Introduction:

If you told me 2 years ago that I would be treating children with lymphedema, I would have laughed in your face.  When I graduated PT school, I vowed I would never treat children.  

Fast-forward to today & I’m now going to APTA-CSM 2023 to teach a pre-conference session with 3 other amazing lymphedema therapists.

Yep, you read that correctly.

APTA-CSM 2023 is going to see its first ever pediatric lymphedema pre-conference session!

Now before you tune us out, know this: this is not just a pediatric therapist issue.  In fact, OncoPTs may be some of the most well-prepared therapists to treat these patients, even if you’re not a CLT!

Betty Westbrook, Andrea Branas, & Amber Prailer sat down with me to discuss why this session is so necessary, what you need to know before you go, & why this has become one of our favorite patient populations to treat!

Why the heck do a pre-con at CSM about pediatric lymphedema?

This patient population is exploding, largely because we’re getting better at diagnosing these conditions.  However, these patients don’t have therapists in their area who are comfortable treating their lymphedema.  Very few therapists are willing to treat these patients, meaning these kids don’t get the necessary interventions.

By bringing this course to CSM, we have the opportunity to reach a lot more therapists & hopefully impact a lot more pediatric patients with lymphedema.

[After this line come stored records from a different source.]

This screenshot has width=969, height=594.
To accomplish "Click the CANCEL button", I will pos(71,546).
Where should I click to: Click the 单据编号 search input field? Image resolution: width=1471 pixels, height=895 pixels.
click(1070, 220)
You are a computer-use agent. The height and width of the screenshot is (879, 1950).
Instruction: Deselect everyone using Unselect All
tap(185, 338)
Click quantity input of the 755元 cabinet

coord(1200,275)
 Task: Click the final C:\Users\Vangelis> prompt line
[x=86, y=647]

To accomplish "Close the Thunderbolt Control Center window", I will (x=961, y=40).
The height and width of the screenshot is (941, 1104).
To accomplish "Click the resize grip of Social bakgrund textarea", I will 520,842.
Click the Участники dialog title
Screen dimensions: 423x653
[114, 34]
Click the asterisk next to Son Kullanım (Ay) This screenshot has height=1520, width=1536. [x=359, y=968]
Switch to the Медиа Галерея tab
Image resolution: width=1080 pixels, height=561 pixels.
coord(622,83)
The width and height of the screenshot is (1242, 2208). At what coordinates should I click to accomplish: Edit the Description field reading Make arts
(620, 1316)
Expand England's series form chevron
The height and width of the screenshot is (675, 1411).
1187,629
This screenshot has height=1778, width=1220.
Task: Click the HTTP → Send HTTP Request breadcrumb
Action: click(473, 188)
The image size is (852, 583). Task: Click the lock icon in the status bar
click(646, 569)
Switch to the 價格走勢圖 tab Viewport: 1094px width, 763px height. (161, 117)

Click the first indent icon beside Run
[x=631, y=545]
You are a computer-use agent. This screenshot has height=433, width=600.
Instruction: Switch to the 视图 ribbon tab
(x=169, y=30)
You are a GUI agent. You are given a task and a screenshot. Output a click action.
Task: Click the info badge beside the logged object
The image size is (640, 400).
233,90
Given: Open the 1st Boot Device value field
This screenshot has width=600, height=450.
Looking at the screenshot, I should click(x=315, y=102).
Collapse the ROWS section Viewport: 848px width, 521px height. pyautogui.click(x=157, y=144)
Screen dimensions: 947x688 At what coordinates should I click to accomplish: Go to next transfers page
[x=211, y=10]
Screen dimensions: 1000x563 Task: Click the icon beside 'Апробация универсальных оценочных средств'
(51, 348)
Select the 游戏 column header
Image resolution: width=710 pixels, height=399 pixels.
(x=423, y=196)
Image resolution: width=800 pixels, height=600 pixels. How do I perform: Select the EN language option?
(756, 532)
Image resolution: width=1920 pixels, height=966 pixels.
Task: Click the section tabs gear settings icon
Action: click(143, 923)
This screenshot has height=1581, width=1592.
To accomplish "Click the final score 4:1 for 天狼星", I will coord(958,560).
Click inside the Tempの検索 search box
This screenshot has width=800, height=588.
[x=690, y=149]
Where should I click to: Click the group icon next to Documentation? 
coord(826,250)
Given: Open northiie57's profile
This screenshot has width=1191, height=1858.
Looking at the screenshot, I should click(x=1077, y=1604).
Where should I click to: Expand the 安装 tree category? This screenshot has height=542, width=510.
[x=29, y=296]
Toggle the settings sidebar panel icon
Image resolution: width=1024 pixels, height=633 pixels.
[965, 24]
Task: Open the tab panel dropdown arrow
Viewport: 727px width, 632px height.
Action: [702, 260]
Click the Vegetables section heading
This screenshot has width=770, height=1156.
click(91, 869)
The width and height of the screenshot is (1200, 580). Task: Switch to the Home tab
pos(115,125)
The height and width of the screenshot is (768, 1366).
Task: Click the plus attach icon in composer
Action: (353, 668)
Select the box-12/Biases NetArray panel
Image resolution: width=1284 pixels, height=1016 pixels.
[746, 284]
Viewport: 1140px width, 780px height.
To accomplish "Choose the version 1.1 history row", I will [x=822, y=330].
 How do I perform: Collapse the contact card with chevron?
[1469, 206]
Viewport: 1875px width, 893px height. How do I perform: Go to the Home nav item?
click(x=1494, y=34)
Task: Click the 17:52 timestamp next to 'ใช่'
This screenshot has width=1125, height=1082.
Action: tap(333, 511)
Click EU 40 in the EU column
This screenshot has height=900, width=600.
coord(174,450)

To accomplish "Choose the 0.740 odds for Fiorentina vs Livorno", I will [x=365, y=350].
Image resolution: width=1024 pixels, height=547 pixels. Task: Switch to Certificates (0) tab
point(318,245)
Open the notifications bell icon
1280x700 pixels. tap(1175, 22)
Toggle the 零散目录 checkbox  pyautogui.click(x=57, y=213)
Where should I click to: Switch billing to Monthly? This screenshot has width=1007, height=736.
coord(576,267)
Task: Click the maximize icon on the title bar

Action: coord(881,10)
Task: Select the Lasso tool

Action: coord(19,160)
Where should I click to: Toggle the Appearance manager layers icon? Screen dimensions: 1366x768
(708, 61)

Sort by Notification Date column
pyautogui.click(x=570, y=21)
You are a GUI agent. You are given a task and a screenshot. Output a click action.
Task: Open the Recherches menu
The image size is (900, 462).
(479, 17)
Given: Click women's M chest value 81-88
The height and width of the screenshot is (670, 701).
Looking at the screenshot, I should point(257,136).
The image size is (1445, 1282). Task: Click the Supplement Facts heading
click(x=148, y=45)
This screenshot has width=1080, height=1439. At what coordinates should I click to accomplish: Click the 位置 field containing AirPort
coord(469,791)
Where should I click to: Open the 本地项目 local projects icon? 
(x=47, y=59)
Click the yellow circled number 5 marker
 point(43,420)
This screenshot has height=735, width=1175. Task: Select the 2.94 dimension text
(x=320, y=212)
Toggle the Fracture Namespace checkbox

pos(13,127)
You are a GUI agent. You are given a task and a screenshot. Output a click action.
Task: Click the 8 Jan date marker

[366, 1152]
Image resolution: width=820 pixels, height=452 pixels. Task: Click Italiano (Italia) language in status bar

But will I actually encounter patients with pediatric lymphedema in my practice?

Short answer: yes.  Longer answer: these children are often diagnosed with lymphedema in major medical systems.  Frequently, they will return to their communities & need CDT.  However, many therapists won’t treat children with lymphedema.  This means you’re probably not seeing these patients because they don’t know where to find care for their lymphedema.  

What are some of the biggest misconceptions about treating pediatric lymphedema?

One of the biggest misconceptions is that complete decongestive therapy is contraindicated for children.  This stems from largely the lack of therapists comfortable treating children with lymphedema.

Another misconception is you can’t do MLD on children because they move all the time.  While it’s true they move A LOT, MLD can be performed as the child moves around or stands.

Misconception #3: Bandaging is too big for little kids.  Nope, bandaging is definitely appropriate & can be modified for children, even the tiny ones.

These patients will have to manage their lymphedema for the rest of their life.  They will need episodic CDT for the rest of their life.  TALK ABOUT JOB SECURITY!

What do I need to know/understand before coming to this pre-con?

If you’re open to learning, you’re going to learn a lot.